Re: Registering a charset alias



On Wed, 19 Aug 2009 22:35:43 +0200, Shawn Steele <Shawn.Steele@microsoft.com> wrote:
> I'm not sure they're easy to find, I stuck a list of aliases that .Net  
> uses at  
> http://blogs.msdn.com/shawnste/archive/2009/08/18/alternate-encoding-names-recognized-by-net-ie.aspx
>
> http://msdn.microsoft.com/en-us/library/system.text.encoding.getencodings.aspx  
> has a list of the names that .Net calls the various encodings (webname)

Very cool, thanks!

So if I understand this data correctly IE does not treat ISO-8859-1 and Windows-1252 the same? That is not my experience, but maybe I do not understand the code pages concept good enough.

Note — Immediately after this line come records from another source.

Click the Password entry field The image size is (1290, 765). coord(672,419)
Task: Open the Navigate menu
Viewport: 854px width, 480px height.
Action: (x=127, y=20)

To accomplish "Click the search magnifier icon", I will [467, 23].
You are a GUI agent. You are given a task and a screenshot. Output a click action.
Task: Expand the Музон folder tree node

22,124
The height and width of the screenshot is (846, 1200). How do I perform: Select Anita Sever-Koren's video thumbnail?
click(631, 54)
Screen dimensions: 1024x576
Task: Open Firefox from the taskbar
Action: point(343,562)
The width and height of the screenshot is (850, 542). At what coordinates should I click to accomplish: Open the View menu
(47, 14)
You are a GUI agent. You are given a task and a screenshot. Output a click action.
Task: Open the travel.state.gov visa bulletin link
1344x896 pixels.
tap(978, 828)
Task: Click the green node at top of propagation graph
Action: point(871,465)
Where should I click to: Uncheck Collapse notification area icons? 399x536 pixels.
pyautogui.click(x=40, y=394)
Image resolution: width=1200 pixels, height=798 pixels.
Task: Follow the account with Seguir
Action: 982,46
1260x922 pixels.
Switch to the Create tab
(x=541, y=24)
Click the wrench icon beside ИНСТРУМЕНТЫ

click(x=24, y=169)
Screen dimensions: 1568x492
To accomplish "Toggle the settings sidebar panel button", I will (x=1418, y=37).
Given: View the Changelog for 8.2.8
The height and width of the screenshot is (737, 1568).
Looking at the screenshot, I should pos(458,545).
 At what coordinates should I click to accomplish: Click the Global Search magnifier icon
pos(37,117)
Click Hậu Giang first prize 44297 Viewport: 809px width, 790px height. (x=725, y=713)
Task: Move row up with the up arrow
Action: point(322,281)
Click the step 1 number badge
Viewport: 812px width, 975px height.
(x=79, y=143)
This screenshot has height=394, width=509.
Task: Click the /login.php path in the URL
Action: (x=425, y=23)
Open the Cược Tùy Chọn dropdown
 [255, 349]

> Note that IE's code page detection is pretty fixed and we're suggesting  
> use of UTF-8 for new content, it's unlikely that any additional aliases  
> would be added or changed in many significant ways.

Understood.


> I think most of our encodings don't lend themselves to the superset  
> concept.  There're probably variations for individual code points even  
> in closely related code pages.  GB18030 might be an exception there.
>
> I'd much rather have the community push for UTF encodings rather than  
> trying to do perfect detection of imperfect code pages.

I agree that we should get everyone to use UTF-8.

This effort is not about new content however, it is about dealing with the vast amount of legacy data around and allowing new clients (and existing) to properly handle the content without having to reverse engineer the market leader.


> Even when names  
> are identical there are still unique quirks of different systems with  
> various code pages.  Sometimes it's just a code point difference, other  
> times it's a bigger problem.

I do think it would help a lot if this was publicly documented.


-- 
Anne van Kesteren
http://annevankesteren.nl/